The dairy industry has vowed to clean up its act after 69 per cent of farms visited by the Labour Inspectorate were in breach of employment laws.
A total of 44 farms nationwide were put under scrutiny between December 2013 and early April 2014. Of these, 31 were found to be in breach of minimum employment rights, including the only one visited in the Bay of Plenty.
Central region manager Kris Metcalf said the level of non-compliance was disappointing, with most of the breaches relating to insufficient time and wage records.
There were no holiday and leave records in place at a farm in Rotorua and an enforceable undertaking was issued, which the farm complied with.
In another region, $6000 was recovered for an employee from a farmer who breached the Minimum Wage Act.
Several cases were still open with the possibility of more serious enforcement action pending, Mr Metcalf said.
A total of 22 enforceable undertakings and one improvement notice had been handed out during the blitz.
Dairy NZ people team leader Jan Muir said a lack of knowledge about required obligations might have contributed to the high level of non-compliance.

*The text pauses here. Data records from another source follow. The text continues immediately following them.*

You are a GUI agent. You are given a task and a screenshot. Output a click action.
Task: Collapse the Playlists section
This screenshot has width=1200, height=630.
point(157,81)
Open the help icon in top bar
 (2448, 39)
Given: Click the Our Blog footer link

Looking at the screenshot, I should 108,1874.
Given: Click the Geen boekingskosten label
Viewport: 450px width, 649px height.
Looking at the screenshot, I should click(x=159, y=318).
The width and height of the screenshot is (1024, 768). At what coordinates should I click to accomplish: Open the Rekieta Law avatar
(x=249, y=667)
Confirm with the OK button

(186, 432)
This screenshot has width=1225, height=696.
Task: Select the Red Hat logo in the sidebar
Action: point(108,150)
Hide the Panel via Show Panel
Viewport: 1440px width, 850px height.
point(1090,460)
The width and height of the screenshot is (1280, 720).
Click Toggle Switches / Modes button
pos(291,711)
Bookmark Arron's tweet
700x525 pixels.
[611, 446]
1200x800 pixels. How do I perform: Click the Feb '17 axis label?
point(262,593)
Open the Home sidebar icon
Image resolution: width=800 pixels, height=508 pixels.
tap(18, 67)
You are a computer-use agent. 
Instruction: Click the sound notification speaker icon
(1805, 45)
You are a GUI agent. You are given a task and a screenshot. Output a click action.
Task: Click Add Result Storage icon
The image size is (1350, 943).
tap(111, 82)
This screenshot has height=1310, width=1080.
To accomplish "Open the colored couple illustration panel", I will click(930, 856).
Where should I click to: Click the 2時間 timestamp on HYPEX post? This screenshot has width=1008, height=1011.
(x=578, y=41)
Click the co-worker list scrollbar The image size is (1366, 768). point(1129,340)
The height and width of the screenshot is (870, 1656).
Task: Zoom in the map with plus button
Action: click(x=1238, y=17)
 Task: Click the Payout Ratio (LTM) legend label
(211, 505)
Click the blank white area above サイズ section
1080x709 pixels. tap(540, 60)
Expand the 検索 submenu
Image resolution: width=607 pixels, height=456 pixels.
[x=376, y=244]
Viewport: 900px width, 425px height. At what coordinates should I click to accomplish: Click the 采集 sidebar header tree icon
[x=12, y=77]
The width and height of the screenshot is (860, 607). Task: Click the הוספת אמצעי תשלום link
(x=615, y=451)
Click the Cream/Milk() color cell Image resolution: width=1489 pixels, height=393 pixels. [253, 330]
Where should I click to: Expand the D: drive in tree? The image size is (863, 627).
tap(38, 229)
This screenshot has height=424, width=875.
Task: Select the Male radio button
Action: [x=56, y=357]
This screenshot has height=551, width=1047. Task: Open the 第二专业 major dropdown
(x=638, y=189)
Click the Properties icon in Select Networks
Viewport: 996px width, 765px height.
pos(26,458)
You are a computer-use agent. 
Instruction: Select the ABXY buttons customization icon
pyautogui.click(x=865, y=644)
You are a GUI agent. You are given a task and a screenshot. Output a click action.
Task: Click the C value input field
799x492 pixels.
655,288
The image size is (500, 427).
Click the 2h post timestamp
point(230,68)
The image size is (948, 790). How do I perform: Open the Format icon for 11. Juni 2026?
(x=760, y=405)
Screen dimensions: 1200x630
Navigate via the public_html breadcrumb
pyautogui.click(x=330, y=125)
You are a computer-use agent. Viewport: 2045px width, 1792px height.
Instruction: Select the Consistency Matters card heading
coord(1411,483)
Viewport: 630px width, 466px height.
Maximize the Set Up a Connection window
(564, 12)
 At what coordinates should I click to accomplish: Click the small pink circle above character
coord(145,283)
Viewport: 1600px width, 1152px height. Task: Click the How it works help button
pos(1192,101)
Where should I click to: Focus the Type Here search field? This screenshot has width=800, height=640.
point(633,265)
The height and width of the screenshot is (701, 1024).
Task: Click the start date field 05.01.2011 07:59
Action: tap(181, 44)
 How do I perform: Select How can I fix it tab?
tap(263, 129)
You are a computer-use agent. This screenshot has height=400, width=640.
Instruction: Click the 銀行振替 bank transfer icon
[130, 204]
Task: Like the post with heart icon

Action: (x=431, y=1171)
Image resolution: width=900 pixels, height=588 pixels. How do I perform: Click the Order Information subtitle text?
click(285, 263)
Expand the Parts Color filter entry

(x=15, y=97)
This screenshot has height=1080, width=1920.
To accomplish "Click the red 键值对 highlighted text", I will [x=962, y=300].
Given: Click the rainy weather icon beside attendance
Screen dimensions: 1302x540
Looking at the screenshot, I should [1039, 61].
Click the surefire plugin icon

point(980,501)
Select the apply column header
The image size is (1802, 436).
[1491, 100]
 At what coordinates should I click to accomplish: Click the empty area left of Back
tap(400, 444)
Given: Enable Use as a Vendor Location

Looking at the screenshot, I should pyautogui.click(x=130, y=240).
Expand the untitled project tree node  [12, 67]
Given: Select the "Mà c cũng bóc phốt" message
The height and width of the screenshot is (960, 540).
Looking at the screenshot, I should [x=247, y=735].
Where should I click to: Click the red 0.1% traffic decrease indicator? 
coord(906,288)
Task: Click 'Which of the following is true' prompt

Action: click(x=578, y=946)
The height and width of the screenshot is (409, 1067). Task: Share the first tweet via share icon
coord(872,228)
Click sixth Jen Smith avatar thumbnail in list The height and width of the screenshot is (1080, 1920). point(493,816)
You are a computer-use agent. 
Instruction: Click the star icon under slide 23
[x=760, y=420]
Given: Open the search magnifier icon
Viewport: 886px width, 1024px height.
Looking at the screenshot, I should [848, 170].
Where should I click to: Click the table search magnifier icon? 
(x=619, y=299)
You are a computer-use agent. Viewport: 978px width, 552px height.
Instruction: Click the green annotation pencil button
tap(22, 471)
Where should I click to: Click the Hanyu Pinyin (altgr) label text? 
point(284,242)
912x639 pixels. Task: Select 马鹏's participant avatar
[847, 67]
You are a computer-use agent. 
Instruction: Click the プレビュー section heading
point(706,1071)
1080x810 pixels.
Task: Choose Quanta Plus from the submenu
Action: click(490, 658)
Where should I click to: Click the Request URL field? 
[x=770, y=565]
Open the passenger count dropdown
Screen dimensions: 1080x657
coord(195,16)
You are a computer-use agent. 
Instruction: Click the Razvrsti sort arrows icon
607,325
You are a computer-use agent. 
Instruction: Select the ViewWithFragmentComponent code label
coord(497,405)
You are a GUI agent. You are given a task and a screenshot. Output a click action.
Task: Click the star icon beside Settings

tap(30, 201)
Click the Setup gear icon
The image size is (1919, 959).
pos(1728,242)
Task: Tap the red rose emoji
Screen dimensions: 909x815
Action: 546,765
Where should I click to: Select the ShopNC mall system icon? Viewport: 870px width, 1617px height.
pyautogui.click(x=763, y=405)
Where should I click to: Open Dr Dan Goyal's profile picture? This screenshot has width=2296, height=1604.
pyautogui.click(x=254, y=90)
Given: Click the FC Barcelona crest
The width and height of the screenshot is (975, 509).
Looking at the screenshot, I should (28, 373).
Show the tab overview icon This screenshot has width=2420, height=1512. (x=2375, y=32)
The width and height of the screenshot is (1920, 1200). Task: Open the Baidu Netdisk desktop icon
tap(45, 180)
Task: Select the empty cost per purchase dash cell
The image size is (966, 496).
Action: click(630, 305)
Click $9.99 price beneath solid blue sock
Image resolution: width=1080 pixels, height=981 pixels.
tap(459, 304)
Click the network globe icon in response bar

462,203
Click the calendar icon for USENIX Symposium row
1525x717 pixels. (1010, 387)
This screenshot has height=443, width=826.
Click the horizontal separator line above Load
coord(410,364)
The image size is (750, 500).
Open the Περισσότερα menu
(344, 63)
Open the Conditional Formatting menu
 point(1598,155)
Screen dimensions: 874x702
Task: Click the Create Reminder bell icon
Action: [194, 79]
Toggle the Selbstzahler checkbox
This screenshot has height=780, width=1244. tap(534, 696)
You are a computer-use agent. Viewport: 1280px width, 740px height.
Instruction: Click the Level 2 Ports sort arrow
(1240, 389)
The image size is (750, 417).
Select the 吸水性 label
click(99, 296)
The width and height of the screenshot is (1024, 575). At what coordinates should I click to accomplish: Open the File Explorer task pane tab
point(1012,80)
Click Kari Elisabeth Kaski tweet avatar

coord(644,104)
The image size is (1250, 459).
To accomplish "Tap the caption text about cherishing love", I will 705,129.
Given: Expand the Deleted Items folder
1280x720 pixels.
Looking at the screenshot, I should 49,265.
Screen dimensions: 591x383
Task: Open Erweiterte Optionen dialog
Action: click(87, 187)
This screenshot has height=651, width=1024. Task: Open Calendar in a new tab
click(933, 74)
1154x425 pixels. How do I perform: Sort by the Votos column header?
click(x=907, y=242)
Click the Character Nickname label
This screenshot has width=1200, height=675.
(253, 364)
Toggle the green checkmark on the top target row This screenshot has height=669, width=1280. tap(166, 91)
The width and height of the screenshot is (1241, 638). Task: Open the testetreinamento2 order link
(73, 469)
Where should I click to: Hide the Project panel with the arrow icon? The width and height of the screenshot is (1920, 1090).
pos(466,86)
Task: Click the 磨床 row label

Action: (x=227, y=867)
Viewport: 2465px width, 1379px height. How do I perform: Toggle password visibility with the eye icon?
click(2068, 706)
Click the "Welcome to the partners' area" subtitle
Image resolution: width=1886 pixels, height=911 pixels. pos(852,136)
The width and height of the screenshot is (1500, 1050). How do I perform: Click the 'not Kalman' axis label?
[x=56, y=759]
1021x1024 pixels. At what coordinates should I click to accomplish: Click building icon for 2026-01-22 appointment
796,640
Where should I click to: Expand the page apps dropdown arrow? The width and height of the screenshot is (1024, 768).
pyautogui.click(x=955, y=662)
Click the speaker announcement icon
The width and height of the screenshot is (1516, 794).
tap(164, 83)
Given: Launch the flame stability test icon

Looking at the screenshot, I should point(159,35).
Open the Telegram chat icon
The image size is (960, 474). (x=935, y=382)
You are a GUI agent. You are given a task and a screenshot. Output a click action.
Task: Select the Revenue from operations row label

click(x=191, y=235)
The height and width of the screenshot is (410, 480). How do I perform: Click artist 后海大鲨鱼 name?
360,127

"Many farmers grew up with seasonal averaging and not keeping timesheets. But now the industry needs to understand seasonal averaging is not acceptable and that timesheets need to be kept because the nature of dairy farming is different hours depending on the season and the weather to name just two. Once people start keeping timesheets, they usually find the process comes with a lot of benefits as it creates good conversations between employer and employee."
Dairy NZ was trying to promote dairy farming as a great industry to work in for all people on the farm and progress was being made, she said.
"We need to change with the times and this means creating jobs with excellent work and life balance where people are paid fair wages for doing an effective job. Putting in place good farm systems can help people reduce the number of hours worked for the same outcome."
Dairy NZ strategy and investment leader for people and business Mark Paine said the dairy industry agreed the situation was critical and needed addressing. It was holding a joint expo at its forum today in Hamilton with MBIE and Federated Farmers to discuss the issue.
The workshop was designed to clarify what farmers need to be doing as an employer and why, in relation to hot topics such as timesheets, minimum wage and health and safety.
There were also resources and support available for farmers through Dairy NZ's website, Federated Farmers, IRD and MBIE.